Exercise description
Find the lines below holding the word "will" and copy each of them.

Stored data
════
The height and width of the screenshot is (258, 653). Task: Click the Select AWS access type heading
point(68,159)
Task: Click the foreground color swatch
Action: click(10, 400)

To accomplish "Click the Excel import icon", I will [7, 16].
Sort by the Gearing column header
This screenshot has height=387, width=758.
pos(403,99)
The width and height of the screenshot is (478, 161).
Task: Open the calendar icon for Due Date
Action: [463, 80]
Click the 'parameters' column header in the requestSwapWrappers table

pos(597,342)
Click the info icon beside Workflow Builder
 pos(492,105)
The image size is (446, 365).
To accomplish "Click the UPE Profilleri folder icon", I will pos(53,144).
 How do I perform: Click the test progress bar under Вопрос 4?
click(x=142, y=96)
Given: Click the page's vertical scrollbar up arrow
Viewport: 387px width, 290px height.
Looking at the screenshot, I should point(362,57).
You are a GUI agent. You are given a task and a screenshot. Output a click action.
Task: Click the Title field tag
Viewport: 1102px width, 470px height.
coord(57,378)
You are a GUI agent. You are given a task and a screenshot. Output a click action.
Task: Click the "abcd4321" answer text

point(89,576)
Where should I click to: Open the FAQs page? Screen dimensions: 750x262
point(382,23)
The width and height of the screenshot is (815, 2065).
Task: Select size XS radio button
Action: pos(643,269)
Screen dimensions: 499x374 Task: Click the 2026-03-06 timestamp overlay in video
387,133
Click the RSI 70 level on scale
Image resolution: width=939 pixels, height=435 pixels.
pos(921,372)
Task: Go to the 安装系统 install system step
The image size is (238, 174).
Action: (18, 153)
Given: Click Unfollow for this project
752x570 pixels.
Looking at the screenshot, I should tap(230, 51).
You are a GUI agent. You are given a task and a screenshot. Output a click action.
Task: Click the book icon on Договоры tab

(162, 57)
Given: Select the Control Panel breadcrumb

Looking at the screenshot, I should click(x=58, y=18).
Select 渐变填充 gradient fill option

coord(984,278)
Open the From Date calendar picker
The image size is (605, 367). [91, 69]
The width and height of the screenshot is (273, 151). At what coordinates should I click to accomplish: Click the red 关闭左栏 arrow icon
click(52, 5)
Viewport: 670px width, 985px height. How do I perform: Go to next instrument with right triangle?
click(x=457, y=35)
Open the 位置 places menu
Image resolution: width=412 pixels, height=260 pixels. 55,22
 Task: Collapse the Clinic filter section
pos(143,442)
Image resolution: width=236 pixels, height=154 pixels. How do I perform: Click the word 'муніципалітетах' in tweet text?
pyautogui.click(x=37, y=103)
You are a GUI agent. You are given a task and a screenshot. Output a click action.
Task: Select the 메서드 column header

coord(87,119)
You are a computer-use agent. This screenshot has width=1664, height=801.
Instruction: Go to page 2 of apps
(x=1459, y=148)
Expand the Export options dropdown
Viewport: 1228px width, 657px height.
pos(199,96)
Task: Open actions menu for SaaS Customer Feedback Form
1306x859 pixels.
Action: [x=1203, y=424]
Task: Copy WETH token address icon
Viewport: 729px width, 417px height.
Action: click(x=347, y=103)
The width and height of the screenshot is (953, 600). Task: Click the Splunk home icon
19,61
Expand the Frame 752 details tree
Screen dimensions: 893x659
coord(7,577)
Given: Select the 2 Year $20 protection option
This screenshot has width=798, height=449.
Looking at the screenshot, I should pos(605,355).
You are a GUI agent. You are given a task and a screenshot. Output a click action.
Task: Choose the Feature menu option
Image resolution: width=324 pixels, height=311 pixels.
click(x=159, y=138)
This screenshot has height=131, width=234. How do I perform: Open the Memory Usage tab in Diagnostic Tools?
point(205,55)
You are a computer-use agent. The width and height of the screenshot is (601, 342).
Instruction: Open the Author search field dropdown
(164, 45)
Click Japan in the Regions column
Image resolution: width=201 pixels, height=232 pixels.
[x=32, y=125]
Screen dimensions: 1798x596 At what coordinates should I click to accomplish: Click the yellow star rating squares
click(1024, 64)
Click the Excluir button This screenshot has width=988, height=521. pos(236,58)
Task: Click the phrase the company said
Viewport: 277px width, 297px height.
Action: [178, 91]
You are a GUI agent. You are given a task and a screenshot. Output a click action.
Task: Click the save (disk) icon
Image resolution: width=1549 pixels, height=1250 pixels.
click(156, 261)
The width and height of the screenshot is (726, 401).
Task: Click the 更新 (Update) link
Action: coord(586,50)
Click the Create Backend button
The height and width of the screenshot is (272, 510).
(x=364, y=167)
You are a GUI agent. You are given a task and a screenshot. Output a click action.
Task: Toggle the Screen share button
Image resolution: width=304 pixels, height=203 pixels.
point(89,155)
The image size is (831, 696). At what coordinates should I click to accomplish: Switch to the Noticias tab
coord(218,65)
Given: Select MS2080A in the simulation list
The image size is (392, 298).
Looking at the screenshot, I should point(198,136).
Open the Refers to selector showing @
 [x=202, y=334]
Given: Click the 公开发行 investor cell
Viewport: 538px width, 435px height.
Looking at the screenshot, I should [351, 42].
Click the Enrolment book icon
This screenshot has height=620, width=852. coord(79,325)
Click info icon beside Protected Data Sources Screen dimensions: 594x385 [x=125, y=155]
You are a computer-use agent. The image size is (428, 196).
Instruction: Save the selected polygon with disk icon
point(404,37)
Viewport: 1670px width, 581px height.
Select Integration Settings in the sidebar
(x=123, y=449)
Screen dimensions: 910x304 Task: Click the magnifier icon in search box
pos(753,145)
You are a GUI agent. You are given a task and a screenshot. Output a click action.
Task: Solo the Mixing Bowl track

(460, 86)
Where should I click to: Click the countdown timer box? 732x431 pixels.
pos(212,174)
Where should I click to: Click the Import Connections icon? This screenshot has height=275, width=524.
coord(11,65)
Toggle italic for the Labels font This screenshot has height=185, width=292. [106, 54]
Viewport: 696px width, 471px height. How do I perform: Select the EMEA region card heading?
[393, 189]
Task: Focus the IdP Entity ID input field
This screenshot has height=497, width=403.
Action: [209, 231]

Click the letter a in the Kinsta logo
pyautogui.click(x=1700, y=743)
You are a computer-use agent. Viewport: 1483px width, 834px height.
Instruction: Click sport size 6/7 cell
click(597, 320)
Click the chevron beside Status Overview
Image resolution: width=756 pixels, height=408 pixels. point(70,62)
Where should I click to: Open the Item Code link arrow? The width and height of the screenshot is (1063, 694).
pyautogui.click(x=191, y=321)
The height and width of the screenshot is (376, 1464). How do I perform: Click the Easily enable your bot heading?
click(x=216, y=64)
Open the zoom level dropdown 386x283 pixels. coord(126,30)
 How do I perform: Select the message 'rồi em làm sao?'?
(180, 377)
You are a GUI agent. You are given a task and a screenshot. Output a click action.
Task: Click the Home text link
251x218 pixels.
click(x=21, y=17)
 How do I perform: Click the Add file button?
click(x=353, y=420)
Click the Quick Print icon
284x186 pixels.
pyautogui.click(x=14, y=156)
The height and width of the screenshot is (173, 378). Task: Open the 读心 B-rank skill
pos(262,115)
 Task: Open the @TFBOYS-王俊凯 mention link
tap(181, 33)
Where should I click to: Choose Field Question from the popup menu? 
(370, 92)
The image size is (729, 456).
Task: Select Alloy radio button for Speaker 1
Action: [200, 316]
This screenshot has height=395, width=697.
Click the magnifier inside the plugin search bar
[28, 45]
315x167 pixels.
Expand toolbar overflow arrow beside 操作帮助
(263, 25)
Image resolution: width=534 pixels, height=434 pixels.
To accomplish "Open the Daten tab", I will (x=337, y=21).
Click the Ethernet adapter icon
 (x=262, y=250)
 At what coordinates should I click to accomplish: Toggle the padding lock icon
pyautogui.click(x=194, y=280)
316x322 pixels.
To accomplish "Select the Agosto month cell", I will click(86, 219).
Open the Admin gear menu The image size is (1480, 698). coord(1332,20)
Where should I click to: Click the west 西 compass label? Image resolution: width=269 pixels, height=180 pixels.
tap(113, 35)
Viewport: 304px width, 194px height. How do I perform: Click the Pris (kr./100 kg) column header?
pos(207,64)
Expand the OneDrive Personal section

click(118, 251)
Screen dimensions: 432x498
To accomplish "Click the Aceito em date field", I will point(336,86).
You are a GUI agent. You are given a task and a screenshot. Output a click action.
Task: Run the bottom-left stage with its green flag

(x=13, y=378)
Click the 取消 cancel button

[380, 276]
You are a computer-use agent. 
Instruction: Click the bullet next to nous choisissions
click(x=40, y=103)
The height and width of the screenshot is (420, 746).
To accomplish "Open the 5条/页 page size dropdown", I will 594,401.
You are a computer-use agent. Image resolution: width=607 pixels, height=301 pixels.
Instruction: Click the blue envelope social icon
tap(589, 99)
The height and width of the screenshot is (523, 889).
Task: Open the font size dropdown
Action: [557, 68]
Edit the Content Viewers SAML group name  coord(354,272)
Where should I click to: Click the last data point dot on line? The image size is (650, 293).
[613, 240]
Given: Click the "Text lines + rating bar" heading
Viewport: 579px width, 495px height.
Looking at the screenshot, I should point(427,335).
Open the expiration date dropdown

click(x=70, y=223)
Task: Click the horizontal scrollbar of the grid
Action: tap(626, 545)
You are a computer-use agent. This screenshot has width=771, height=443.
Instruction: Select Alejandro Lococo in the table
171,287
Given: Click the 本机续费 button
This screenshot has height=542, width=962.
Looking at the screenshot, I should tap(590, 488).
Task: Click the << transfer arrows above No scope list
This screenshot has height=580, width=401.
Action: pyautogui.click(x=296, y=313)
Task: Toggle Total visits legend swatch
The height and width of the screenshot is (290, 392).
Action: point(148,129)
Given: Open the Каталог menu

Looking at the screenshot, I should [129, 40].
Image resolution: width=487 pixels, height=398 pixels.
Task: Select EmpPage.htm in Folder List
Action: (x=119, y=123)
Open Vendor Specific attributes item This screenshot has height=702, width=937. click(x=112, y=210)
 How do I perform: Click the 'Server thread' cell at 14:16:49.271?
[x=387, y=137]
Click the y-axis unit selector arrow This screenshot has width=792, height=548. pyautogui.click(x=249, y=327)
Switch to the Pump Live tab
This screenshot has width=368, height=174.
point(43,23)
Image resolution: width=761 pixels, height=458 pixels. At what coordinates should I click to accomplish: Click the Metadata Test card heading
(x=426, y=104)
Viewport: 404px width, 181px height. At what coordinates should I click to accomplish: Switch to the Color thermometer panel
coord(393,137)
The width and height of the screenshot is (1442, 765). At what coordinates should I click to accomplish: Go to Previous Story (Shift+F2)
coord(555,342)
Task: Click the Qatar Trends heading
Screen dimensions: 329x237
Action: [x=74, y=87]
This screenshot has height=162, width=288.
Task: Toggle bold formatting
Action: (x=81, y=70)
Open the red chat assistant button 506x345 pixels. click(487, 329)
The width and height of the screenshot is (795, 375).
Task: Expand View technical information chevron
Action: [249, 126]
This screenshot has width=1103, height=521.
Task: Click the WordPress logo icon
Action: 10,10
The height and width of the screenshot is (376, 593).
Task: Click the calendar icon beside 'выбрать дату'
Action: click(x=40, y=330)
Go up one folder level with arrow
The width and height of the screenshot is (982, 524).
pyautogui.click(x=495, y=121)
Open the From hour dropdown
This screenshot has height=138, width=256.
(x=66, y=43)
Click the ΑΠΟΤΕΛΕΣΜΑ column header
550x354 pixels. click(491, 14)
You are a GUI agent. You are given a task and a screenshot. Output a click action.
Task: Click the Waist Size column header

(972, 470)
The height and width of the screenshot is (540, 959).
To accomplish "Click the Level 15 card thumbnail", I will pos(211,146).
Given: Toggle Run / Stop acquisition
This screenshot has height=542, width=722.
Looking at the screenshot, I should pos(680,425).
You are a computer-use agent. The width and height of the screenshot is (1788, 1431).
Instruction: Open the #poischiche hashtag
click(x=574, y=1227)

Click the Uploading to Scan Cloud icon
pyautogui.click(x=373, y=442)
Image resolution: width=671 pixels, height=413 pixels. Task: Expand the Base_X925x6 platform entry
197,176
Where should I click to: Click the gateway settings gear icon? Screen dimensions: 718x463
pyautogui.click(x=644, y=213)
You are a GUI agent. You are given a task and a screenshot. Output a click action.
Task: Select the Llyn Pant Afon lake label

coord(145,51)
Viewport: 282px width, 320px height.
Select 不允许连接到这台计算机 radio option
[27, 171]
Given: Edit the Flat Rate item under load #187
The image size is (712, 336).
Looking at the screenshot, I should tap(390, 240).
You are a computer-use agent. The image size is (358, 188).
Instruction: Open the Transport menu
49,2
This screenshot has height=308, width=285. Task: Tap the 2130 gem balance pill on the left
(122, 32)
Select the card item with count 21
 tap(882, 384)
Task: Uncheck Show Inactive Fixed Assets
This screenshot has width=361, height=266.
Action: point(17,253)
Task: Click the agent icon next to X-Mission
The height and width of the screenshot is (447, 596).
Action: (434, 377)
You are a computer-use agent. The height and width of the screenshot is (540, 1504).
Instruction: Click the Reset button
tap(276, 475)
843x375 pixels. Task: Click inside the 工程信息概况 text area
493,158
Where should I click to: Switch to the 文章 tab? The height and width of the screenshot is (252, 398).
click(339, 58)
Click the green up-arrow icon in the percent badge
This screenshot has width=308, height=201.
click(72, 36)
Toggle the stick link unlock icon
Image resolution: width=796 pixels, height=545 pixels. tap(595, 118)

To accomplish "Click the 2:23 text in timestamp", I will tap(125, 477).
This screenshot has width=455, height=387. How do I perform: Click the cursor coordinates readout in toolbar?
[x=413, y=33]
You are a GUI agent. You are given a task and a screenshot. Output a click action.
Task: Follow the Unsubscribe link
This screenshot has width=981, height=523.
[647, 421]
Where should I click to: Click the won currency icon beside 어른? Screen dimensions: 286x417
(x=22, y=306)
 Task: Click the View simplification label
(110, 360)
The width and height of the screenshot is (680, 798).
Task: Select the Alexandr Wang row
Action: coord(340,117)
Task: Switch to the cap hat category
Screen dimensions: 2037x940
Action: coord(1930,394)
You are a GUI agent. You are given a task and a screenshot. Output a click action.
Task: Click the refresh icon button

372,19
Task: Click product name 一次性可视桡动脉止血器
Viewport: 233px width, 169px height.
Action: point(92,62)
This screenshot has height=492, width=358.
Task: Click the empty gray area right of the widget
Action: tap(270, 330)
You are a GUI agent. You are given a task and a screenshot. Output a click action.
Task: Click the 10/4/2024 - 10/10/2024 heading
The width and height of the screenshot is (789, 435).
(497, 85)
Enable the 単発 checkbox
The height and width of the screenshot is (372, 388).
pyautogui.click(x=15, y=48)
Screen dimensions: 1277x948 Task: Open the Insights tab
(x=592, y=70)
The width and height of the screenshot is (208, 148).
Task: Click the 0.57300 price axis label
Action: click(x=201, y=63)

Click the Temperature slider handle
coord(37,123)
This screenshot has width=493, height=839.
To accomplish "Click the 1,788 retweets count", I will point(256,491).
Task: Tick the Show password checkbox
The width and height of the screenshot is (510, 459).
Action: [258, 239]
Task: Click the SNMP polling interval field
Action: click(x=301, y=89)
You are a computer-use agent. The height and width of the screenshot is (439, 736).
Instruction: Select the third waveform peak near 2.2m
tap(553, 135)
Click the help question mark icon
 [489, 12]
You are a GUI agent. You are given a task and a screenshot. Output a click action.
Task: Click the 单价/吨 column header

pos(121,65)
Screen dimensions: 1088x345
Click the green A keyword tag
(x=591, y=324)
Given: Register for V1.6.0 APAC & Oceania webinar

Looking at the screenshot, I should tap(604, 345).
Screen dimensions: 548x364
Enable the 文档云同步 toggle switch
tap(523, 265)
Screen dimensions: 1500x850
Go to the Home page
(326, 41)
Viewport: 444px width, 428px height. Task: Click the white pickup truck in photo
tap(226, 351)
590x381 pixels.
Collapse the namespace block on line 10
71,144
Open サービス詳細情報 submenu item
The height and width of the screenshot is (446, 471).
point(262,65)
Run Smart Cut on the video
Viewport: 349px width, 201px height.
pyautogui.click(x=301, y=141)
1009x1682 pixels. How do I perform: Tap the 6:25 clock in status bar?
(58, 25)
════
Answer section
To accomplish "Click the Excel import icon", I will [7, 16].
To accomplish "Click the UPE Profilleri folder icon", I will pos(53,144).
To accomplish "Open the Daten tab", I will (x=337, y=21).
To accomplish "Select the Agosto month cell", I will click(86, 219).
To accomplish "Click the Aceito em date field", I will point(336,86).
To accomplish "Open the 5条/页 page size dropdown", I will 594,401.
To accomplish "Click the Level 15 card thumbnail", I will pos(211,146).
To accomplish "Click the 2:23 text in timestamp", I will tap(125, 477).
To accomplish "Click the 1,788 retweets count", I will point(256,491).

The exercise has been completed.